Current Investigations:

My practice has become increasingly process-focused, where meaning can unfold through making rather than being predetermined. Instead of solely working with a fixed image or foundational line work, I have been building my paintings by beginning with blocks of color and eventually adding line. The act of painting in this new process has become a form of research creation. This type of research generates understanding through making, where the value lies less in the finished product and more in how you got there. 

The shift in my work began by adding a paper practice, starting with smaller paper pieces then moving to larger canvas paintings. Paper, a less precious material to me, encouraged more focus on value, shape, and color with less fight for structural control. Beginning a paper practice was essential in helping me arrive at my current approach and will be important to maintain while I work on my larger pieces.  

A key development in my work has been thinking about thick and thin paint as a way of exploring time. While I am not directly putting these philosophical ideas on the canvas, I have been thinking about “thick time” and “thin time”, terms discussed in Matter and Memory by Henri Bergson. This book encouraged me to consider how material, specifically thick and thin paint, can imitate time in a more active way. Thick time is something that is complex and heady; it carries weight, both physical and emotional. Thin time feels more in flux, lighter and transitional, less considered, yet structural, these terms braided together begin to resemble the layered and unstable nature of memory.  

This knowledge has pushed me to experiment with different viscosities of paint: transparent washes with water, transparent washes with alcohol, thin opaque paint, and thick opaque paint with medium. I’ve also been using alcohol to wipe away or scrape at layers of paint previously applied. This process requires time and patience. Time to sit and think, to sit and stare at the work and respond to what is present.  

This connects to my interest in the effort of remembering, fueled by the quote from Jacquline Haprman’s, I Who Have Never Known Men. “Is there a satisfaction in the effort of remembering that provides its own nourishment, and is what one recollects less important than the act of remembering? That is another question that will remain unanswered: I feel as though I am made of nothing else”. The act of remembering promotes the idea that memory is not passive but active, physical, and laborious. Painting becomes a bodily act of remembering: moving around the canvas, scraping, layering, and responding in real time. My surfaces are beginning to hold traces of these actions. 

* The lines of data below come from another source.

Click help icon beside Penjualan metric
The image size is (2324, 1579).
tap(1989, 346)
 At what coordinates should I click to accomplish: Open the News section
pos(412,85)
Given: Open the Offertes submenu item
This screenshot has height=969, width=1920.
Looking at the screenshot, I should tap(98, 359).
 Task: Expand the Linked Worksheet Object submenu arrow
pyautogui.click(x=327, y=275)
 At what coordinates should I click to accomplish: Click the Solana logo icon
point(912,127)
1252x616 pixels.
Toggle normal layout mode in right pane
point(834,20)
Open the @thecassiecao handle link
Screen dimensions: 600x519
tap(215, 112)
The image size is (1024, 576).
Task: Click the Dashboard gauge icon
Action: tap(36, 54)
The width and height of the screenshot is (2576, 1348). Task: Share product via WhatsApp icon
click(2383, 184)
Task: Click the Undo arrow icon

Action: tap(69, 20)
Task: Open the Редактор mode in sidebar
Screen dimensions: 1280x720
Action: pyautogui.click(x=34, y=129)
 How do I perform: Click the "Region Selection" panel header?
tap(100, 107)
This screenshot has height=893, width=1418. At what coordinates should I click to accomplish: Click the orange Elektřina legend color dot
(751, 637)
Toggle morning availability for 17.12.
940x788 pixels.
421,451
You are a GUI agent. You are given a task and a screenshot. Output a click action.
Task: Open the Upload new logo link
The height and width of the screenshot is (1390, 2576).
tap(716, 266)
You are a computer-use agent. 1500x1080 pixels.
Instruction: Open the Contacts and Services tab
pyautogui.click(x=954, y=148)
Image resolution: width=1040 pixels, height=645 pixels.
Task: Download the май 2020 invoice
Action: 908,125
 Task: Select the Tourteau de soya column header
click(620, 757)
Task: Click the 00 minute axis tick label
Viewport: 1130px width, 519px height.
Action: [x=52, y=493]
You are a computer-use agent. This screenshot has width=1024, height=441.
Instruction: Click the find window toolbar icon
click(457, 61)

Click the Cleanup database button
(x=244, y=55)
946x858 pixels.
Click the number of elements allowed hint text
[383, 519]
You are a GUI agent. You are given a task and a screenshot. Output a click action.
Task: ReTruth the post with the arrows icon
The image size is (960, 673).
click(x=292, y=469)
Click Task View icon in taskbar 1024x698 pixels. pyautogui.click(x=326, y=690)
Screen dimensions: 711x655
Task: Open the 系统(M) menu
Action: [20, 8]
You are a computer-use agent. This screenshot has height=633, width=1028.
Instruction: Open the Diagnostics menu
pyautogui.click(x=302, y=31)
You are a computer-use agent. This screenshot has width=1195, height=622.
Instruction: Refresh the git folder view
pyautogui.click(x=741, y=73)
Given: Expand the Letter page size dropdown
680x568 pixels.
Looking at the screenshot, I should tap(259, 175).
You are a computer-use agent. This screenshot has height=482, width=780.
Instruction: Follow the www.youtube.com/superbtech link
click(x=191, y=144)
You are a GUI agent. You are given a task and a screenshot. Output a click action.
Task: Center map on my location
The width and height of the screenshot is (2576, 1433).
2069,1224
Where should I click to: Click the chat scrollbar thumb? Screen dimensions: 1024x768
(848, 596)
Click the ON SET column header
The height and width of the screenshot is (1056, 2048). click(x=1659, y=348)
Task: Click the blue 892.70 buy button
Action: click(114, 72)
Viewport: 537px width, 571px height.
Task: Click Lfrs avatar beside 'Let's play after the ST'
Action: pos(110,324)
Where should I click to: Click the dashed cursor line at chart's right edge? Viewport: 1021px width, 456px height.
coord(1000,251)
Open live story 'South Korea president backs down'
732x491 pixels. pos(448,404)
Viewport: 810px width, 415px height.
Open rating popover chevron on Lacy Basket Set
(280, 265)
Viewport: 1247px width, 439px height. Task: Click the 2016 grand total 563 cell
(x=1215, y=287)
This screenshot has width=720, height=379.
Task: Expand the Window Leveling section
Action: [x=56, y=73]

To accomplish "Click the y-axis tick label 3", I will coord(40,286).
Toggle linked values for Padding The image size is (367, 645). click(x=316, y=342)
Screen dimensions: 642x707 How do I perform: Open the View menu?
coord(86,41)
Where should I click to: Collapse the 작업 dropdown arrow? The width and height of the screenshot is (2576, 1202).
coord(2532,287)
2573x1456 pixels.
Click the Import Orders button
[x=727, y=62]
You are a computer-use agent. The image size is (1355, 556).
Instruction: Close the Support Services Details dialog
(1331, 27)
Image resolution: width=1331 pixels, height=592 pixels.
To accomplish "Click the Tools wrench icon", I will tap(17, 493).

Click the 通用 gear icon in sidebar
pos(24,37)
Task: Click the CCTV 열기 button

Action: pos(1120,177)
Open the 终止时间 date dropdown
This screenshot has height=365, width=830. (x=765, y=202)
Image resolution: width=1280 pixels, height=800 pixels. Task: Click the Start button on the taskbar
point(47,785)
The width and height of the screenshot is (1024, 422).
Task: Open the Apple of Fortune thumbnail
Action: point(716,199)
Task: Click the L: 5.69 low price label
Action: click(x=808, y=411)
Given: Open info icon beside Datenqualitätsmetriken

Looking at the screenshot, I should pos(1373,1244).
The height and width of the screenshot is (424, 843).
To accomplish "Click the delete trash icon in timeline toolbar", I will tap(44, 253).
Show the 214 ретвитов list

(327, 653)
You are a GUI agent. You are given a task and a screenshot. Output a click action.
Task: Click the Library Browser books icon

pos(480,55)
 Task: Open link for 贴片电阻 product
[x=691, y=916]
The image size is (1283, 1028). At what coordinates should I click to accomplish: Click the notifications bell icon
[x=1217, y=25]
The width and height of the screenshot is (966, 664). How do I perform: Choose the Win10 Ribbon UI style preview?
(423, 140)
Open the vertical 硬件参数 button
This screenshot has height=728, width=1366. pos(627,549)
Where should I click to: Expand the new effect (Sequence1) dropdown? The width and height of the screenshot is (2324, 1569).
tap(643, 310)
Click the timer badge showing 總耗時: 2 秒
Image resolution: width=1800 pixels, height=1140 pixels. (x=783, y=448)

I have been spending time looking closely at artists such as Ezra Cohen, Doron Langberg, Jennifer Packer, and Justin Ogilvie, particularly Ogilvie’s MFA work, which aligns with my interest in memory. I am still intensely interested in their processes, and how their work holds both presence and instability at the same time. Artists that are in my periphery are Jenna Gribbon, Mama Anderson, Elizabeth Peyton, Jordan Casteel, and Alice Neel. Most recently I was introduced to Richard Diebenkorn and stumbled upon Cecily Brown, both of which made me very excited by their rich and active mark making, color play, and abstraction through shape.